Bus station in Taipei, Taiwan

The Yuanshan Bus Station (圓山轉運站 (Yúanshān Zhuǎnyùnzhàn)) is a key bus terminal in Taipei, located at the boundary between the districts of Datong and Zhongshan, adjacent to the Yuanshan metro station. It opened on 9 October 2010, as part of the transportation plan for the 2010 Taipei International Flora Exposition. Initially named Yuanshan Transport Plaza, it serves commuters using the Tamsui-Xinyi Line of the Taipei Metro and connects to city and intercity buses.

==Facilities==
The station has two sections: one for intercity buses located on Jiuquan Street in Datong District and the other for city buses on Yumen Street in Zhongshan District, near the Taipei Expo Park.

===Intercity bus routes===
Yuanshan Bus Station is serviced by several bus operators, including San Chung Bus, Capital Bus, Kamalan Bus, Kuo-Kuang Motor Transport, and Taoyuan Bus. Key routes include connections to Linkou, Taoyuan, Yilan City, and Keelung, among others.
========
* Given request a *
Copy the text about Yuanshan Bus Station word for word, in full.

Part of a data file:
========
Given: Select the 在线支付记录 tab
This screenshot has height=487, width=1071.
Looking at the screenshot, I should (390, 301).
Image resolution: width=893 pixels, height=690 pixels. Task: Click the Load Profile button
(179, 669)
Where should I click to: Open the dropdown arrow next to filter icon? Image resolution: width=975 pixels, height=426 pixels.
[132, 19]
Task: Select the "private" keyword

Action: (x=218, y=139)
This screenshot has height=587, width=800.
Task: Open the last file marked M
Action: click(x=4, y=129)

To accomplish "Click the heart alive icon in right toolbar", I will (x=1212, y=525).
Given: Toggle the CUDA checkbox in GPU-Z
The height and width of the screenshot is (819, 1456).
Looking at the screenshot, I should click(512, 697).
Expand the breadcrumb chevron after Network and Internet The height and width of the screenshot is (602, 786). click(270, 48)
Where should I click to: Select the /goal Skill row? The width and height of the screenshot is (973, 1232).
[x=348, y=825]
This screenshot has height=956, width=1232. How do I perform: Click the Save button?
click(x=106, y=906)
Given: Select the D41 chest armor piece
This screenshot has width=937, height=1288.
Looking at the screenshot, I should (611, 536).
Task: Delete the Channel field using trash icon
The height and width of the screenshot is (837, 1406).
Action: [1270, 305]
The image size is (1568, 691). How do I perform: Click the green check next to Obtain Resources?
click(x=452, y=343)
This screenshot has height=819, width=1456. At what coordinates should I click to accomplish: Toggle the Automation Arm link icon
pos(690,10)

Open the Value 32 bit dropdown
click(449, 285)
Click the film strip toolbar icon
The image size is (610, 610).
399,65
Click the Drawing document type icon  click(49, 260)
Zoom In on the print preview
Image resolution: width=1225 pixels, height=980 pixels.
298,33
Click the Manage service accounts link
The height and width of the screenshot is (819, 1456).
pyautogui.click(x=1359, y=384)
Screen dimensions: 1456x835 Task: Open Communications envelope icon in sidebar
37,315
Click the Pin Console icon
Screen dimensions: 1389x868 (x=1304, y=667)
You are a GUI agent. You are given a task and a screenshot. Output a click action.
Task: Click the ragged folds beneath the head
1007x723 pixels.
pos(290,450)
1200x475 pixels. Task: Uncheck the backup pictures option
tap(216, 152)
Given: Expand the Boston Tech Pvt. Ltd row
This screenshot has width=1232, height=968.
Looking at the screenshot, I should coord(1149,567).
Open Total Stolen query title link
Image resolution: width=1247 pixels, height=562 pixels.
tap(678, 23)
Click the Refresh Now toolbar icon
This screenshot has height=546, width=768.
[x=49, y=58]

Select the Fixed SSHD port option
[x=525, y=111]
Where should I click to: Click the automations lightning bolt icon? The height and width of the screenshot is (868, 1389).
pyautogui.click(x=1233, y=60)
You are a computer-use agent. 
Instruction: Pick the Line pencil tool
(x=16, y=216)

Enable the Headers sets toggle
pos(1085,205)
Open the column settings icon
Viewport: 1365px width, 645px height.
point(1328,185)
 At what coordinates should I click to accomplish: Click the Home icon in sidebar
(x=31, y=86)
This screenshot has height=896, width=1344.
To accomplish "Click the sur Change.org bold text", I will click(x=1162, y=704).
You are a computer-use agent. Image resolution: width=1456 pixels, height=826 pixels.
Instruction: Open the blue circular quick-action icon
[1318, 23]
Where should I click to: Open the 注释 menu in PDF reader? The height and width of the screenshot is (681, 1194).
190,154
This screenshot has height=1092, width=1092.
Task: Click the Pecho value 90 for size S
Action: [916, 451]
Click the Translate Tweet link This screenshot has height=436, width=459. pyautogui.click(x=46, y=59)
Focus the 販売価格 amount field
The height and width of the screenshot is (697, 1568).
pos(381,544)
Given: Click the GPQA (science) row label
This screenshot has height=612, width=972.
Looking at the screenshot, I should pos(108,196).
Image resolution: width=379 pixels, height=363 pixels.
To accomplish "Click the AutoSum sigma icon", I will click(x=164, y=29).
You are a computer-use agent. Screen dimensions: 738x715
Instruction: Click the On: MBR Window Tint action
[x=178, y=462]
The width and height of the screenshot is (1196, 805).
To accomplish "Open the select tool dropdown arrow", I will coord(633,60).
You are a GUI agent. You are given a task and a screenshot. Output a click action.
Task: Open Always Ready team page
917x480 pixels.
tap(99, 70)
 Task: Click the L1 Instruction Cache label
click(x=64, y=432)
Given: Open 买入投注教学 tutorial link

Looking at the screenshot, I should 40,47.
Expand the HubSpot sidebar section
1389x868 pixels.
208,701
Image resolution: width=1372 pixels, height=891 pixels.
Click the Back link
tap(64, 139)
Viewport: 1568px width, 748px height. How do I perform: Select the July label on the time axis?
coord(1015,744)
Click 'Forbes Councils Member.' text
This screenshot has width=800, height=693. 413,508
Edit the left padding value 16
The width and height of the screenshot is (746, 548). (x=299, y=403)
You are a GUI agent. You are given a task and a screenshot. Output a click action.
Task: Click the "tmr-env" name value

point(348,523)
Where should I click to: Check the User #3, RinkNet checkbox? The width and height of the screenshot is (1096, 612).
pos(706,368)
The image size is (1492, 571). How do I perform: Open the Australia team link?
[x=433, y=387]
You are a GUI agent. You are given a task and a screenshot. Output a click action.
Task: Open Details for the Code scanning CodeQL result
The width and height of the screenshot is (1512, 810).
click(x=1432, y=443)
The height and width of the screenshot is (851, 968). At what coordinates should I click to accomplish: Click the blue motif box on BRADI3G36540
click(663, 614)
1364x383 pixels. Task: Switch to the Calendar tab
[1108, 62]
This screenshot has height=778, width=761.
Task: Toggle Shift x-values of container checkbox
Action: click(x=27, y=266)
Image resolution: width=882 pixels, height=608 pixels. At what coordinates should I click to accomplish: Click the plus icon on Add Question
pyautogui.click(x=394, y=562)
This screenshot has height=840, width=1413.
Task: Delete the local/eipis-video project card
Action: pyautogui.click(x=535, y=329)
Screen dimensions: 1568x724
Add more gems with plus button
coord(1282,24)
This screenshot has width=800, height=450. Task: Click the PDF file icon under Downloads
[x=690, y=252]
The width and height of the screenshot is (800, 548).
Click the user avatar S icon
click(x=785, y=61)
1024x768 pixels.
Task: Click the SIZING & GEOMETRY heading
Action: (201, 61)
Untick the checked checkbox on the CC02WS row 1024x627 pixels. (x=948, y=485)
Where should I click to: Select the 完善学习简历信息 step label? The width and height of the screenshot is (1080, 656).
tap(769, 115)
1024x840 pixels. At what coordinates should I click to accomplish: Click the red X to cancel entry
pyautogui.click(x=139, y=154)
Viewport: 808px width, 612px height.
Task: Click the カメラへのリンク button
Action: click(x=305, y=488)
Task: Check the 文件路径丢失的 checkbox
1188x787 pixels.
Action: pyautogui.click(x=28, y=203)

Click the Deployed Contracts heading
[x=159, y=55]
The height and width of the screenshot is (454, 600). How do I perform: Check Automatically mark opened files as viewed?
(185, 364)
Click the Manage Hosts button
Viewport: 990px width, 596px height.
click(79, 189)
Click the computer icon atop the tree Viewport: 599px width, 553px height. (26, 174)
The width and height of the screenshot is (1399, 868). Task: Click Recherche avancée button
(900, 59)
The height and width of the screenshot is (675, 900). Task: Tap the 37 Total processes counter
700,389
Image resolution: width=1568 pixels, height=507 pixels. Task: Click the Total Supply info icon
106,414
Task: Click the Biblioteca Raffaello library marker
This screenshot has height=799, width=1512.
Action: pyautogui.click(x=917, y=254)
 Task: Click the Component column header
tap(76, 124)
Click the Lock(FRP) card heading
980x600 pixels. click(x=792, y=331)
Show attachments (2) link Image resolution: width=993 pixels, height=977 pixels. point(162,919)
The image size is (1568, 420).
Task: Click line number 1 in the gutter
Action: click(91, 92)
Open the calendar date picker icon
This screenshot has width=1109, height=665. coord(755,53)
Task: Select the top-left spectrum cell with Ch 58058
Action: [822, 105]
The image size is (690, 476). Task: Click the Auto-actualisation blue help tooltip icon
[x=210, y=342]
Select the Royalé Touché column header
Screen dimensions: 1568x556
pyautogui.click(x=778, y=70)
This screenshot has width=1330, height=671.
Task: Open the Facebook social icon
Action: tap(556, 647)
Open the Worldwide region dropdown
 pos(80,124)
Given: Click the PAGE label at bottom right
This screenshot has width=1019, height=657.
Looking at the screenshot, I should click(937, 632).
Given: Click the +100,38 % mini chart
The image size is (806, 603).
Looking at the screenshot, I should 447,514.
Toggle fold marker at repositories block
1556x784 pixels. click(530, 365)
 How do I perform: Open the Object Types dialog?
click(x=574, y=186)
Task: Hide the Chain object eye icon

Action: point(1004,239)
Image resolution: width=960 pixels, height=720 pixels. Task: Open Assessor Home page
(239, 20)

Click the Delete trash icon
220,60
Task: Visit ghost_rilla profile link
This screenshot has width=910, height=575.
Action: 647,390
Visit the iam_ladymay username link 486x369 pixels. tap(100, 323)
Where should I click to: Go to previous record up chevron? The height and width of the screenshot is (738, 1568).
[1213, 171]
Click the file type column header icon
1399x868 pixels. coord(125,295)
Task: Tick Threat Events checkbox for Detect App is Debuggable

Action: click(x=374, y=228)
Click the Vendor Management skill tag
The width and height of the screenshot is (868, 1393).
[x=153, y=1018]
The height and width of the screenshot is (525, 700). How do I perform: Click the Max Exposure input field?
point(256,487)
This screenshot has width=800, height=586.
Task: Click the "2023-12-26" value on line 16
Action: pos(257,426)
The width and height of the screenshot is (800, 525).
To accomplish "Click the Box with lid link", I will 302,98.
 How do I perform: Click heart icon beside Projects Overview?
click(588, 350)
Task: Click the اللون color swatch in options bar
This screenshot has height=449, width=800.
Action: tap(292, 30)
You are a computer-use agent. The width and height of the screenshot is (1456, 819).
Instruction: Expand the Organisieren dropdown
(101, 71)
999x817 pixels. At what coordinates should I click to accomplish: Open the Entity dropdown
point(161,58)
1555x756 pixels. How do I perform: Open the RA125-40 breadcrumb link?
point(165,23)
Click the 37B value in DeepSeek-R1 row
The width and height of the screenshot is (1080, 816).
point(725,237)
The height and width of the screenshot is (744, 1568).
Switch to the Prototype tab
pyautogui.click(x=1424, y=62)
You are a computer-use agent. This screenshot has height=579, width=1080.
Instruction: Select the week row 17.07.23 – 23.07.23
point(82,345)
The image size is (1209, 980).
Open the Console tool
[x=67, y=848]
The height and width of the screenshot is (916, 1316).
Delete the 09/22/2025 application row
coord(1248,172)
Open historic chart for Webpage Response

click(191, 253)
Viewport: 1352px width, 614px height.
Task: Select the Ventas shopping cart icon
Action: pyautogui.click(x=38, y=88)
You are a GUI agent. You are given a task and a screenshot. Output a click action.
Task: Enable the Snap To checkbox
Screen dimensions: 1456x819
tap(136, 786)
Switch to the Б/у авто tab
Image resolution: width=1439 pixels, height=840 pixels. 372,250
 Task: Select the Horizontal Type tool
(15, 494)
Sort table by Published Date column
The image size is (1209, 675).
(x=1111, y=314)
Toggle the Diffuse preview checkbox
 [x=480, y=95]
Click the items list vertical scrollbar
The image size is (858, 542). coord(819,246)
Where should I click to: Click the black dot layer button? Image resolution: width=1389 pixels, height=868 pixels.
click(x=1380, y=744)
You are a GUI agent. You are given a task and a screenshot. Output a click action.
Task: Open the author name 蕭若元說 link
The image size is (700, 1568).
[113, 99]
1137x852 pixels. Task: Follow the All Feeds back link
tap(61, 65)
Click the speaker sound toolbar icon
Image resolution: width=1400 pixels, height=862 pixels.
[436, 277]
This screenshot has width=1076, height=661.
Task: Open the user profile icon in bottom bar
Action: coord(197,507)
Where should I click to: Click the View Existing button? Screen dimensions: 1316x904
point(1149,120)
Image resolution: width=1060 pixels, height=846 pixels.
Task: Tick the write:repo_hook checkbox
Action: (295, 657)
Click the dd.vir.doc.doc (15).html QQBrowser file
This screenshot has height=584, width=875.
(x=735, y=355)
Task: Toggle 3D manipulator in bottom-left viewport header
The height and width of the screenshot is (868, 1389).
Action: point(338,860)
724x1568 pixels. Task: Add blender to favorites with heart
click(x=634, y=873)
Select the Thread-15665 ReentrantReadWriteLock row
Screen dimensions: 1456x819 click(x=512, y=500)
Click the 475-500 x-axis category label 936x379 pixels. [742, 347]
========
* Given request b *
Write out the lines of the records from the line containing "Task: Click the Component column header" up to and including the line containing "[x=210, y=342]", without changing anything.

* Solution a *
Bus station in Taipei, Taiwan

The Yuanshan Bus Station (圓山轉運站 (Yúanshān Zhuǎnyùnzhàn)) is a key bus terminal in Taipei, located at the boundary between the districts of Datong and Zhongshan, adjacent to the Yuanshan metro station. It opened on 9 October 2010, as part of the transportation plan for the 2010 Taipei International Flora Exposition. Initially named Yuanshan Transport Plaza, it serves commuters using the Tamsui-Xinyi Line of the Taipei Metro and connects to city and intercity buses.

==Facilities==
The station has two sections: one for intercity buses located on Jiuquan Street in Datong District and the other for city buses on Yumen Street in Zhongshan District, near the Taipei Expo Park.

===Intercity bus routes===
Yuanshan Bus Station is serviced by several bus operators, including San Chung Bus, Capital Bus, Kamalan Bus, Kuo-Kuang Motor Transport, and Taoyuan Bus. Key routes include connections to Linkou, Taoyuan, Yilan City, and Keelung, among others.

* Solution b *
 Task: Click the Component column header
tap(76, 124)
Click the Lock(FRP) card heading
980x600 pixels. click(x=792, y=331)
Show attachments (2) link Image resolution: width=993 pixels, height=977 pixels. point(162,919)
The image size is (1568, 420).
Task: Click line number 1 in the gutter
Action: click(91, 92)
Open the calendar date picker icon
This screenshot has width=1109, height=665. coord(755,53)
Task: Select the top-left spectrum cell with Ch 58058
Action: [822, 105]
The image size is (690, 476). Task: Click the Auto-actualisation blue help tooltip icon
[x=210, y=342]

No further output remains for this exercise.